In Confrontation (1) Soloveitchik svolge la sua argomentazione in due momenti: nel primo stabilisce i presupposti del confronto; nel secondo considera la particolare situazione esistenziale dell’uomo ebreo e si interroga sulla possibilità di un confronto interreligioso.
Nel racconto della creazione, Soloveitchik vede l’uomo ritratto a tre progressivi livelli. Nel primo egli appare completamente integrato con la natura, senza avvertire le tensioni fra lui e ciò che lo circonda e senza porsi problemi esistenziali. E’ questo, precisa il Rabbi, non solo l’uomo della giungla, ma anche l’uomo moderno, che si può trovare nei luoghi di insegnamento e nelle stanze dei filosofi e degli artisti. E’ un uomo che è orientato esclusivamente al piacere per se stesso (11)e alla propria personale gratificazione. E’ un uomo che non si confronta.
Al secondo livello l’uomo, gettando uno sguardo contemplativo su ciò che lo circonda, avverte la sua separazione dal cosmo e scopre un terrificante e misterioso dominio delle cose, un ordine che limita l’esercizio del suo potere e si oppone a lui. In questa consapevolezza, egli scopre anche se stesso e si accorge che la sua esistenza è limitata da un non-Io esterno.

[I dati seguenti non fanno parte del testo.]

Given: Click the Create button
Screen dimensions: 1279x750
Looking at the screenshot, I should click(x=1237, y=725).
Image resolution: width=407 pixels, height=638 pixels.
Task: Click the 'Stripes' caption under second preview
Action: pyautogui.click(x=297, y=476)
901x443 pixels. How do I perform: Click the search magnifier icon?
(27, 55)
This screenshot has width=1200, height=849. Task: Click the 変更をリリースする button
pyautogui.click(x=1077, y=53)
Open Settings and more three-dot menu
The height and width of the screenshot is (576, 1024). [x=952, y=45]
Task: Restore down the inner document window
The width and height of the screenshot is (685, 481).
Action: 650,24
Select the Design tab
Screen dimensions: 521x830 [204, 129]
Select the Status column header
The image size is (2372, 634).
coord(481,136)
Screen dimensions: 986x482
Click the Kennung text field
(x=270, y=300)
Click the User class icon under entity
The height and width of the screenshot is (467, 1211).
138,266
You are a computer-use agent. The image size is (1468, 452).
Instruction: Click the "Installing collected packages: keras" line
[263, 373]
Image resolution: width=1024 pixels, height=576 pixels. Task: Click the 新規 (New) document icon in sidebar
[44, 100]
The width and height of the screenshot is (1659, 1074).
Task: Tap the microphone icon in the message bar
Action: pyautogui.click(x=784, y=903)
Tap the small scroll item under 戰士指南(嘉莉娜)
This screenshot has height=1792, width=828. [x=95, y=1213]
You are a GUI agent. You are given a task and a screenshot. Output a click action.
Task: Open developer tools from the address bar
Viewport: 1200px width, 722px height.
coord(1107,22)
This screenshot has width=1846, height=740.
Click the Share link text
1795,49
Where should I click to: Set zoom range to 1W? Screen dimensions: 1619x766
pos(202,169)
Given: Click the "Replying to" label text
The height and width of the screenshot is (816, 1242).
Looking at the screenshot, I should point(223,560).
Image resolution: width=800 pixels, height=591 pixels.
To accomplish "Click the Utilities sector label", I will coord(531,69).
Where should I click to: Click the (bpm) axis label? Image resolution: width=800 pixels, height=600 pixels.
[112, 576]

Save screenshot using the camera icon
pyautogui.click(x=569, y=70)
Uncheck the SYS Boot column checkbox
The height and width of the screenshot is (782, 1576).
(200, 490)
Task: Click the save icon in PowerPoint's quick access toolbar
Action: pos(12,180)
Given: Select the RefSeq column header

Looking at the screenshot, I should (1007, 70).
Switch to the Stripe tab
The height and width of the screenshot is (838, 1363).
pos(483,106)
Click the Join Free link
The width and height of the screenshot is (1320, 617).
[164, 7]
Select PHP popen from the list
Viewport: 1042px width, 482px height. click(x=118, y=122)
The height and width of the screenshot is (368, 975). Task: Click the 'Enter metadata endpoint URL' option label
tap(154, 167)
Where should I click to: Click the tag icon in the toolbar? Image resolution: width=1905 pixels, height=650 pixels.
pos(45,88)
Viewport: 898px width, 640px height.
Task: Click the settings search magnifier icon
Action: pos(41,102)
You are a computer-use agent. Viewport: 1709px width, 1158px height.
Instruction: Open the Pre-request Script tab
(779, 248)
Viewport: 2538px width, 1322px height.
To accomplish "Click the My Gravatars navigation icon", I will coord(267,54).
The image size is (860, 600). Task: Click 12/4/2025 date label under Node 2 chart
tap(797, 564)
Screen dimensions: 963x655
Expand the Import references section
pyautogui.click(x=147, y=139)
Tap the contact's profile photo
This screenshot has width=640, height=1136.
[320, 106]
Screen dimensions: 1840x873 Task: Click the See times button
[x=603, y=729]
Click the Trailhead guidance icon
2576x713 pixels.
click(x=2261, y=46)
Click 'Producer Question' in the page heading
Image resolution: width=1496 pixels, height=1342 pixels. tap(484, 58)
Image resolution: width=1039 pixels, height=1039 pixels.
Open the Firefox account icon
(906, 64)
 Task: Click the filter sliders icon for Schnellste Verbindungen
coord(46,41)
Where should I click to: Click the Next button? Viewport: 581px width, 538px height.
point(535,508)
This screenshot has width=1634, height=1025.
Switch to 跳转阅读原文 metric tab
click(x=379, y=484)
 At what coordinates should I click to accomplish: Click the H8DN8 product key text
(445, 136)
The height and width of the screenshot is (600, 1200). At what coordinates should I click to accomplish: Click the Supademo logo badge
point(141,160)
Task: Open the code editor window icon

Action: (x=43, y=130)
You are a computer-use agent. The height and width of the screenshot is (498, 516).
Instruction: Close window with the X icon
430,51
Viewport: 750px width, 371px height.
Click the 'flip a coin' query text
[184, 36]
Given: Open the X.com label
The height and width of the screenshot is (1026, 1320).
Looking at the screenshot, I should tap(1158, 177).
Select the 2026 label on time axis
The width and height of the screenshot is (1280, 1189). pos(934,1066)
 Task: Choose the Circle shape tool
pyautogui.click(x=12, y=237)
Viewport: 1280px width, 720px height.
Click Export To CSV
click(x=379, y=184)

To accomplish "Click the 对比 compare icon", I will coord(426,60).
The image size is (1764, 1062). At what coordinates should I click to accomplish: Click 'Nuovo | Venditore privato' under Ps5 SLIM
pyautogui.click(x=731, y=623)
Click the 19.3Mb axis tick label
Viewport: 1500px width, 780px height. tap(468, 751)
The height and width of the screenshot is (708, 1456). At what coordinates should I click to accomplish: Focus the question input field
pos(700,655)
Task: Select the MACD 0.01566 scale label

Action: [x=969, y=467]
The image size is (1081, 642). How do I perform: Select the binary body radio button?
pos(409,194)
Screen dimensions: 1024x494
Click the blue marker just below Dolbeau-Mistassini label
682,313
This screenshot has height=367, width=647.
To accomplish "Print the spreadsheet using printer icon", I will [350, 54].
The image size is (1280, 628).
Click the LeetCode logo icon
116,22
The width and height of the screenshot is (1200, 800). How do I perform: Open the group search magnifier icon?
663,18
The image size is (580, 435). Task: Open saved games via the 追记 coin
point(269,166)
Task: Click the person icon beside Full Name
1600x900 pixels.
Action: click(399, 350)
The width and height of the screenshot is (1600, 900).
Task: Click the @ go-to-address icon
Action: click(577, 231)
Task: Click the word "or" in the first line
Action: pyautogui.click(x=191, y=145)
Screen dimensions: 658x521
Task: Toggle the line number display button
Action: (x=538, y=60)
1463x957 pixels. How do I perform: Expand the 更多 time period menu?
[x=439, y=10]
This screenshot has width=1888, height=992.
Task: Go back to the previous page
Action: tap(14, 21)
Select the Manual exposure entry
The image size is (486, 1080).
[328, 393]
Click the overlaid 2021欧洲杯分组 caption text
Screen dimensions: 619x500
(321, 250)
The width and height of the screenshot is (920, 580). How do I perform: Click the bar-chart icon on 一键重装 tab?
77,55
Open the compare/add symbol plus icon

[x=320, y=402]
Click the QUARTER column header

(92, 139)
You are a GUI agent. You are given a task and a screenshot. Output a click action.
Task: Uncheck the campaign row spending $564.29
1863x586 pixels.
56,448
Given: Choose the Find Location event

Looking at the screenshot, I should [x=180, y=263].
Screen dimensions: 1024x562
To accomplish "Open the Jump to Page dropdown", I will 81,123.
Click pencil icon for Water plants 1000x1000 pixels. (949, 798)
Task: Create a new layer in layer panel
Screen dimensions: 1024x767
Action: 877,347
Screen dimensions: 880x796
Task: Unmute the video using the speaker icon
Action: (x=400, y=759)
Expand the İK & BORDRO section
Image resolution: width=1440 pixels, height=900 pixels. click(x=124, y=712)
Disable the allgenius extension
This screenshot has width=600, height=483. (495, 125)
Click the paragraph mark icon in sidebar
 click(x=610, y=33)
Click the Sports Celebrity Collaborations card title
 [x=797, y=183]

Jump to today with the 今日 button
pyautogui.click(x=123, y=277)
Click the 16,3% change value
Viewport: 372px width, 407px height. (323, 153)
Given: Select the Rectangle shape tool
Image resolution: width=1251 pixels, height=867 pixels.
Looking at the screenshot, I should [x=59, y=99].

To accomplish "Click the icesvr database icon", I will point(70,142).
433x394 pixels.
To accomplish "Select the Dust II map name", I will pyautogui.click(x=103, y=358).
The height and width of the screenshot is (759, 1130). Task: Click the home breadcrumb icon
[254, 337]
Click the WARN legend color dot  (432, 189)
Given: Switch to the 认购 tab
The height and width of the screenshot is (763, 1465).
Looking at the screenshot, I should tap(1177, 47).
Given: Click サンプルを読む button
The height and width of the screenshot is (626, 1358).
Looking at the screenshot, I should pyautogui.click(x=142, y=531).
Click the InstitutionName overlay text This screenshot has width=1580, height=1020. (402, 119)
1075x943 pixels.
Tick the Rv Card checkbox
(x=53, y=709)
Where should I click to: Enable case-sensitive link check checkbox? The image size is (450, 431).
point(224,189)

E’ un uomo che si confronta, chiamato a scegliere tra l’alternativa di giocare un ruolo attivo come soggetto di conoscenza o di disperarsi, soccombere e dissolvere una esistenza intelligente in un assurdo nightmare.
C’è comunque un terzo livello, nel quale l’uomo si confronta di nuovo: Dio crea Eva (Gen 2,18,22), un altro essere umano. Nasce così la prima comunità umana, nella quale i due individui cominciano a comunicare tra loro. La parola è uno strumento paradossale di comunicazione e contiene una contraddizione intima: è segno di accordo, di comprensione, di cooperazione, ma anche di distinzione, di incongruenza e separazione. E’ paradossalmente vero che ogni essere umano vive sia in una comunità esistenziale, circondato da fratelli, sia in una condizione di solitudine e tensione esistenziali, confrontato con estranei. In colui con il quale io mi relaziono come essere umano, io trovo sia un fratello sia uno straniero poiché ciascuno di noi è unico e totalmente altro. Ma l’uomo moderno non è capace di operare bene a livello di confronto. Egli ha dimenticato la difficile dialettica dell’essere uno con e, allo stesso tempo, differente da, del vivere in comunità e allo stesso tempo in solitudine ed ha sviluppato un tipo di confronto nel quale cerca di dominare e subordinare il suo simile piuttosto che comunicare ed entrare in comunione con lui.
E’ questa la conclusione della prima parte dell’argomentazione,
Nella seconda parte, Soloveitchik si volge a considerare la situazione dell’uomo ebreo, che per sua propria caratteristica, è impegnato in una doppio confronto: quello umano universale e quello del patto esclusivo. Tale doppio confronto ha la sua ragione nella natura della comunità di fede, che trova la sua identità nella singolarità e nell’alterità. Tuttavia l’impegno con il resto dell’umanità non esclude il confronto di due comunità di fede, ma solo se le due parti potranno godere di uguali diritti e libertà religiosa. Allo scopo di salvare la individualità della comunità ebraica, Soloveitchik elenca perciò alcune condizioni.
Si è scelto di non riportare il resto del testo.